Numerical analysis of a tethered‐buoy mooring system for a prototype floating wind farm

Abstract

Conventional mooring systems contribute significantly to the cost of floating wind projects, and innovative solutions with cost‐saving potentials are desired. In the present paper, we investigate the fundamental dynamic behavior of an innovative tethered‐buoy mooring system for a prototype wind farm in which two spar floating offshore wind turbines (FOWTs) are moored to five submerged tethered buoys. Numerical decay tests are used to characterize the fundamental frequencies and oscillatory modes of the system. The influence of net buoyancy is established through a parametric study. Finally, the dynamic response of the tethered‐buoy mooring system is compared against two alternative shared mooring configurations with catenary mooring lines. Time‐domain simulations are carried out for one accidental scenario with a parked and an operational FOWT, and one extreme scenario with two parked FOWTs.
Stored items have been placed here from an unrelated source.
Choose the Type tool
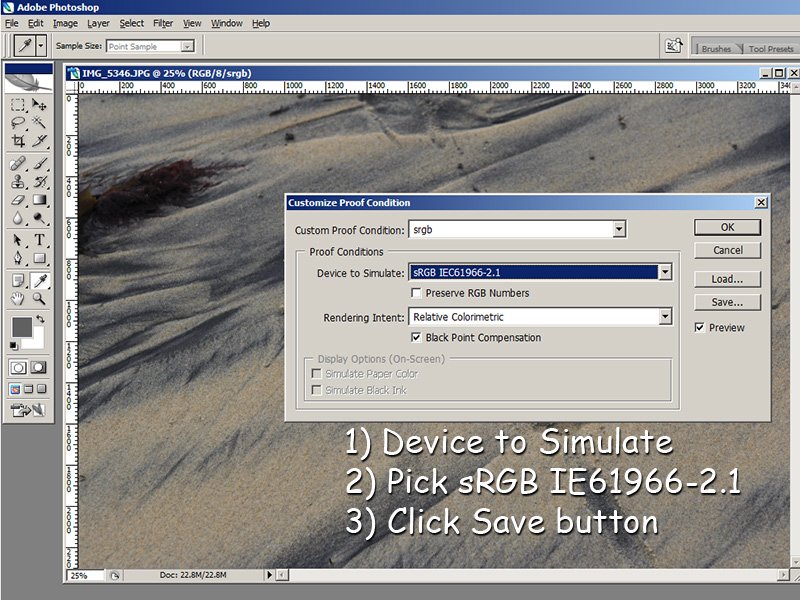The width and height of the screenshot is (800, 600). [40, 240]
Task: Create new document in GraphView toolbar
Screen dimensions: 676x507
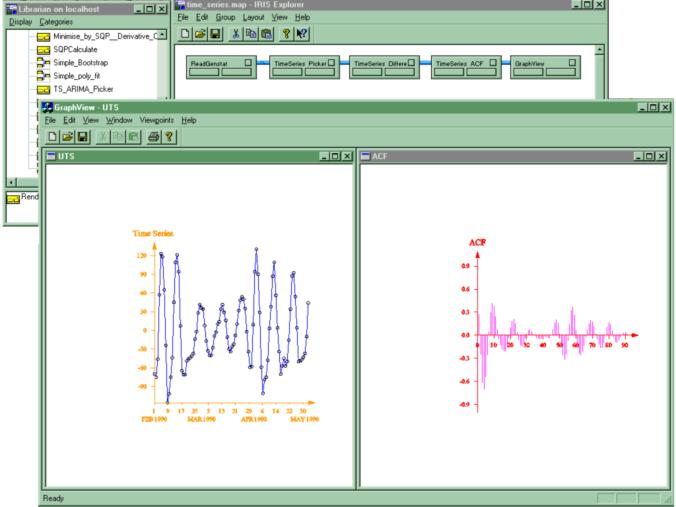Action: click(x=52, y=136)
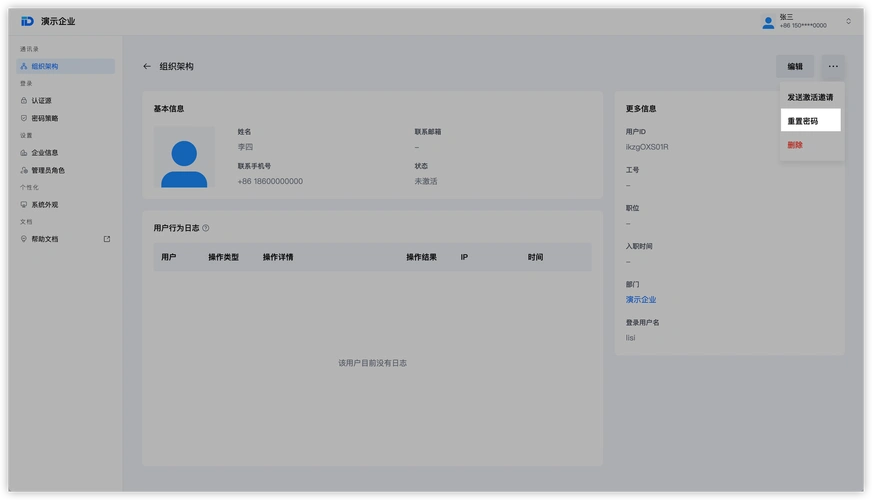
Task: Click the ID logo in the top-left
Action: pyautogui.click(x=27, y=21)
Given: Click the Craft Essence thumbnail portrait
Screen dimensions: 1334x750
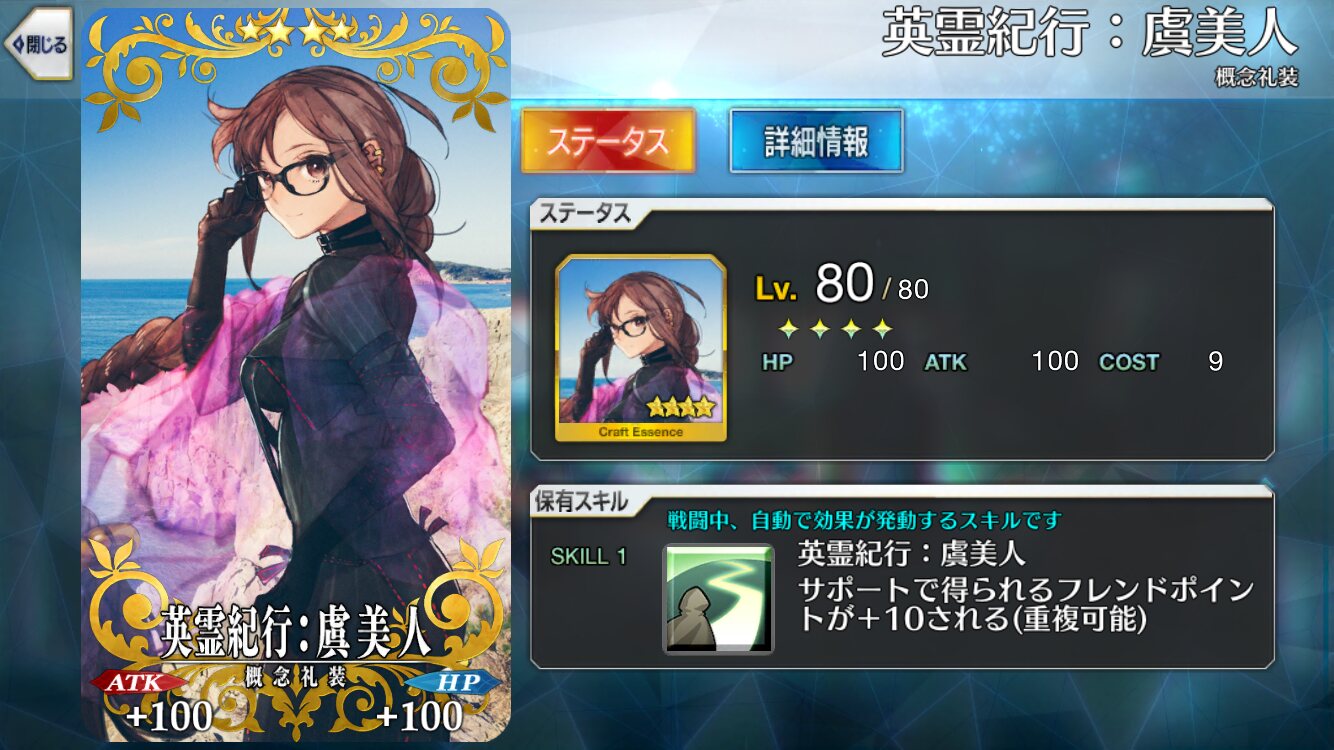Looking at the screenshot, I should point(641,348).
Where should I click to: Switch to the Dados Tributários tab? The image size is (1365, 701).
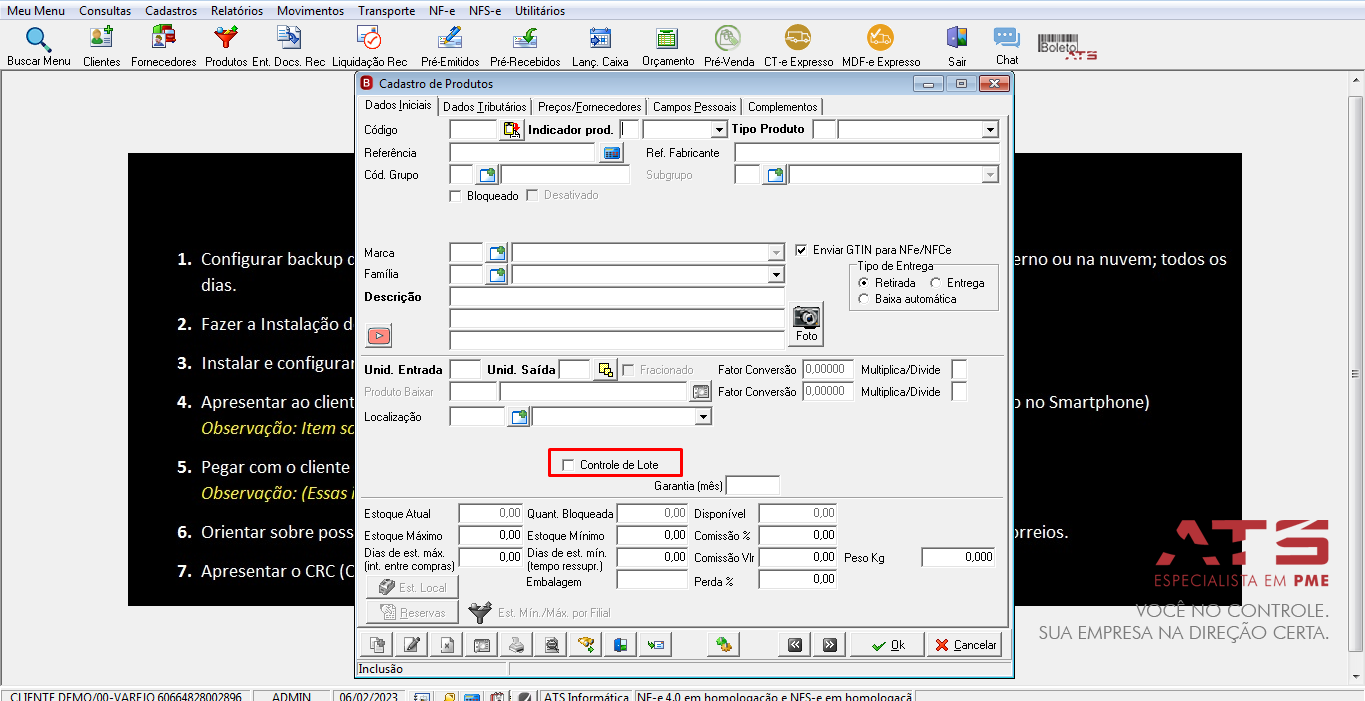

The results show that net buoyancy has a significant influence on platform motions and mooring loads. Compared to alternative configurations with catenary mooring lines, the tethered‐buoy mooring system exhibits substantially lower mooring tension loads and practically eliminates the threat of snap events. The reduction in the maximum characteristic fairlead tension is up to 85%. The mean positional offset of the wind turbines in the loading direction is larger, up to 36% of the water depth, however, the relative motions are comparable. The mean distance between the FOWTs is even smaller for the tethered‐buoy system. With the application of dynamic inter‐array cables, the proposed tethered‐buoy system can be a promising mooring solution for floating offshore wind farms.